ЧТО НУЖНО СДЕЛАТЬ -> Найдите в данных ниже каждую строку со словом «Expand» и перепишите эти строки целиком. Регистр букв учитывается.

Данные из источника
_ _ _ _

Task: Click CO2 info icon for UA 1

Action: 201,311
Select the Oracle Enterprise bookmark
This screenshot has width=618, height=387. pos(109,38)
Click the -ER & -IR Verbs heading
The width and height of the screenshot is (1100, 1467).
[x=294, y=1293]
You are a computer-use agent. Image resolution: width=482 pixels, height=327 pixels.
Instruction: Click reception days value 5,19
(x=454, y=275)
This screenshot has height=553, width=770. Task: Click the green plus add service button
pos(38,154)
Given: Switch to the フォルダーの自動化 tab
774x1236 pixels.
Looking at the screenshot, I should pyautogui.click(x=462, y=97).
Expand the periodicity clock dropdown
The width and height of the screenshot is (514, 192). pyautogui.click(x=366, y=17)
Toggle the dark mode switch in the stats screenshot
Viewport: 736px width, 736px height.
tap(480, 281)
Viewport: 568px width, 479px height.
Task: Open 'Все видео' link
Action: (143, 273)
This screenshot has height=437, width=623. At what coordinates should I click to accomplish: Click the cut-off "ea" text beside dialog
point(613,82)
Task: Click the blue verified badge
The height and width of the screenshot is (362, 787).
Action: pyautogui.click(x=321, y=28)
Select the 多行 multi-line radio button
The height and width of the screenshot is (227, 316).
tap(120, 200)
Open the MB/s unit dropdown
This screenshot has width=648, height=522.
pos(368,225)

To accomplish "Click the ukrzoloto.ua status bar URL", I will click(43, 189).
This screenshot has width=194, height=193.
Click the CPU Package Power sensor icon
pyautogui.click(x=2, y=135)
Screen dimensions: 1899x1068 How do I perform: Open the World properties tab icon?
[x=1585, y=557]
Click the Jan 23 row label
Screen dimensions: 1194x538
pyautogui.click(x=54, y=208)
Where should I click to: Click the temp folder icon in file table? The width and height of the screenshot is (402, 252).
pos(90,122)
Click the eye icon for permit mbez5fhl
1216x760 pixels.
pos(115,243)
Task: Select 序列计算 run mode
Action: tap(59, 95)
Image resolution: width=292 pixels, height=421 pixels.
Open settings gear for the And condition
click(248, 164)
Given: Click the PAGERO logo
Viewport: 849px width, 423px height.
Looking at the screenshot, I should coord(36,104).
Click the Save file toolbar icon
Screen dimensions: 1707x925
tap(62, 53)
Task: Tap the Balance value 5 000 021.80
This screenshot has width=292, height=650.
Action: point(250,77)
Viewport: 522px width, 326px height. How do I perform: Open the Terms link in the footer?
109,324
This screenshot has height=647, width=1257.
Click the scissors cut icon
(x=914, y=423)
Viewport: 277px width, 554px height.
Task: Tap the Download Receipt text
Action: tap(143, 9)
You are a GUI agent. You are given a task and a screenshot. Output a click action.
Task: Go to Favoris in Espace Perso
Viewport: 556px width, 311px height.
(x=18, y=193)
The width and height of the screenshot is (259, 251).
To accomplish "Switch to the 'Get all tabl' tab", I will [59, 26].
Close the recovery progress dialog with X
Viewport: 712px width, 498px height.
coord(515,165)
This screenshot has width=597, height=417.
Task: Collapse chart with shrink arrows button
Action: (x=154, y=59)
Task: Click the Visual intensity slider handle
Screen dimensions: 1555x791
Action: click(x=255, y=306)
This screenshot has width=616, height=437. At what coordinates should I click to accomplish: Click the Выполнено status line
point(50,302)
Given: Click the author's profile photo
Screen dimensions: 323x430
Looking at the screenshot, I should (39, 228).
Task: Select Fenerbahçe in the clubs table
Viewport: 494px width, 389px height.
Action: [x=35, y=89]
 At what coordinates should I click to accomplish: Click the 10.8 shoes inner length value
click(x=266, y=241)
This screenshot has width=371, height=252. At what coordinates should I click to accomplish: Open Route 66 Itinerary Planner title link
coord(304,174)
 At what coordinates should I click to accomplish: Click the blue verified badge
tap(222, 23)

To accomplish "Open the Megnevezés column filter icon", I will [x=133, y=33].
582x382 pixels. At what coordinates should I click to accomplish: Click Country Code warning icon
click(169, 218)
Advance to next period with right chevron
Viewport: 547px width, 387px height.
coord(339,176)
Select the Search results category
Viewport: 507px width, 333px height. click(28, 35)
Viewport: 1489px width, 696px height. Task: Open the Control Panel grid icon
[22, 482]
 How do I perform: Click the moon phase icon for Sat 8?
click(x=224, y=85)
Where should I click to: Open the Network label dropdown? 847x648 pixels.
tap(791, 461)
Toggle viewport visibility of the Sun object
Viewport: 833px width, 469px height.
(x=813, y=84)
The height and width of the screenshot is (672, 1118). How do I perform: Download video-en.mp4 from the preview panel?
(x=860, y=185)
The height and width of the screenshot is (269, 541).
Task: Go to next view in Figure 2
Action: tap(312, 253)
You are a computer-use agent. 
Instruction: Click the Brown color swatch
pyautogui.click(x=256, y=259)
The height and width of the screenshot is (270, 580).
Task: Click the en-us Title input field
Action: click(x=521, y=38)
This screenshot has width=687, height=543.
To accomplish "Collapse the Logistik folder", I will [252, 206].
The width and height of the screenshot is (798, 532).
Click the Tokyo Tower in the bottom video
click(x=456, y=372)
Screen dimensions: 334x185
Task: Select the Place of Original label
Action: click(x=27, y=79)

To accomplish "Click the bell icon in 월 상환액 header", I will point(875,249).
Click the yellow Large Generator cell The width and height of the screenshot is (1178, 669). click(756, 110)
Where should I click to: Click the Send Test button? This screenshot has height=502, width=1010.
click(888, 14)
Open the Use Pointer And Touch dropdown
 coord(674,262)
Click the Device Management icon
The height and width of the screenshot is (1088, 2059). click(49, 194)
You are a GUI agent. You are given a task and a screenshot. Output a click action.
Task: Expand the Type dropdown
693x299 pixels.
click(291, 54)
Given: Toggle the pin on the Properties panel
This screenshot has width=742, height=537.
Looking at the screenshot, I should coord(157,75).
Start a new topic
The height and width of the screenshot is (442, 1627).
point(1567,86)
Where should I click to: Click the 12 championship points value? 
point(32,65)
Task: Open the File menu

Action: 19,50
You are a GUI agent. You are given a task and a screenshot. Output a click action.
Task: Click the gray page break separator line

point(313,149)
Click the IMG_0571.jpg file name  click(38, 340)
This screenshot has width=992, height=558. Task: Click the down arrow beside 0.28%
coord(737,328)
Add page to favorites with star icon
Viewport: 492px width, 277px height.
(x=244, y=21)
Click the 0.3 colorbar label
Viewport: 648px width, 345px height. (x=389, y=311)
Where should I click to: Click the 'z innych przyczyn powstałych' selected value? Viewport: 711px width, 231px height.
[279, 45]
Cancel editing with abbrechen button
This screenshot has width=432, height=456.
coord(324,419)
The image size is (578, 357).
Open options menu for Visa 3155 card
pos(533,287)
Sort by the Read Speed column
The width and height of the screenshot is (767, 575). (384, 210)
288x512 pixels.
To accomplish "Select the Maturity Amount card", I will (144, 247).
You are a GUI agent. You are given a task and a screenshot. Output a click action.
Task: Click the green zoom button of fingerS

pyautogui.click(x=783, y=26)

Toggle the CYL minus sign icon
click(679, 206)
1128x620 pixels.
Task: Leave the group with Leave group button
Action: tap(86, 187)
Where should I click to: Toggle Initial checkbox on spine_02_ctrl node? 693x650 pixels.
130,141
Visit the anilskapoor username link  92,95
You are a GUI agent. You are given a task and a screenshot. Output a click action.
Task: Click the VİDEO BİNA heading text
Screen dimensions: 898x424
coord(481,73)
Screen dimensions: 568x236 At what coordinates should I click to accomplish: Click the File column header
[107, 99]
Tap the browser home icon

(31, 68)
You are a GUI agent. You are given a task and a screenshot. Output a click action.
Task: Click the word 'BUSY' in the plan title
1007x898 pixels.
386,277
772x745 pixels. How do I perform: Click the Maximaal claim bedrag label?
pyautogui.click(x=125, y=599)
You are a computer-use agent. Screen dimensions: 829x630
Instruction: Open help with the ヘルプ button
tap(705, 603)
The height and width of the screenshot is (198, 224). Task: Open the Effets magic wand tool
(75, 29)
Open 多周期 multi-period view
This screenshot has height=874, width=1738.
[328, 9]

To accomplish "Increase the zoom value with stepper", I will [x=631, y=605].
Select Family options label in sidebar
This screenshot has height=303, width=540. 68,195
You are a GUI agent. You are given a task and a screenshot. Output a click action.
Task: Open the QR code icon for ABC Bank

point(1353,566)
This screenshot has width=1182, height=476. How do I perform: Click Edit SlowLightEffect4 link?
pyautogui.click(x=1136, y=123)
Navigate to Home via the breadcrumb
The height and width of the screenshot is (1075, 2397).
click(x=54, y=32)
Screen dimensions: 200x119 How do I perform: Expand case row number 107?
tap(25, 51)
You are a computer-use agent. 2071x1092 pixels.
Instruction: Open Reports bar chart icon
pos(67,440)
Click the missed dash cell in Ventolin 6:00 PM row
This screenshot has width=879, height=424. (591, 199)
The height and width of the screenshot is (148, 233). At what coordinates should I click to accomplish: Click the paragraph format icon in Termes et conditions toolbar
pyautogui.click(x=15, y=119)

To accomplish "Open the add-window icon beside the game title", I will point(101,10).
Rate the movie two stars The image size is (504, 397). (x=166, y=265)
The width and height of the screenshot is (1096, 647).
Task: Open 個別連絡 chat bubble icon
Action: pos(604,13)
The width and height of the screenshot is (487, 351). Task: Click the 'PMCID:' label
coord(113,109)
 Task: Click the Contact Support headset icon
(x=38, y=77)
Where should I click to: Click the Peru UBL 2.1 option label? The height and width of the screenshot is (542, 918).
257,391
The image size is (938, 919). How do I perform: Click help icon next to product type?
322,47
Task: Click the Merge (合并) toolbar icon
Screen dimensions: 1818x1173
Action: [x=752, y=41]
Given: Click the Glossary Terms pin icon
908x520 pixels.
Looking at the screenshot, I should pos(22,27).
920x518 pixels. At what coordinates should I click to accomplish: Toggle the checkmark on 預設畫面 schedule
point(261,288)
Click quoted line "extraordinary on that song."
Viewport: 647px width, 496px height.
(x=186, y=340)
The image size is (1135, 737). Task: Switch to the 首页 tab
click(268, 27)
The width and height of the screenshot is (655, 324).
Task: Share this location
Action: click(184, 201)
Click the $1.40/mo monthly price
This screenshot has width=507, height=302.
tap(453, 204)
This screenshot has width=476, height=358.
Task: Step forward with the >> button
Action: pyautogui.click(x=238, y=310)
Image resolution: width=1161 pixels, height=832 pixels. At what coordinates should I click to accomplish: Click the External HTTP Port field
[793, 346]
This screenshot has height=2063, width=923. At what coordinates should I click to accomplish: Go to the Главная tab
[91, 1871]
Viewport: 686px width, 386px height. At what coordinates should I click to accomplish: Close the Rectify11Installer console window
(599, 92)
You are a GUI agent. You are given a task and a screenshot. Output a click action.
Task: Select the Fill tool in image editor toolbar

_ _ _ _

ПИСЬМЕННЫЙ ОТВЕТ ->
Expand the periodicity clock dropdown
Task: Expand the Type dropdown
Screen dimensions: 200x119 How do I perform: Expand case row number 107?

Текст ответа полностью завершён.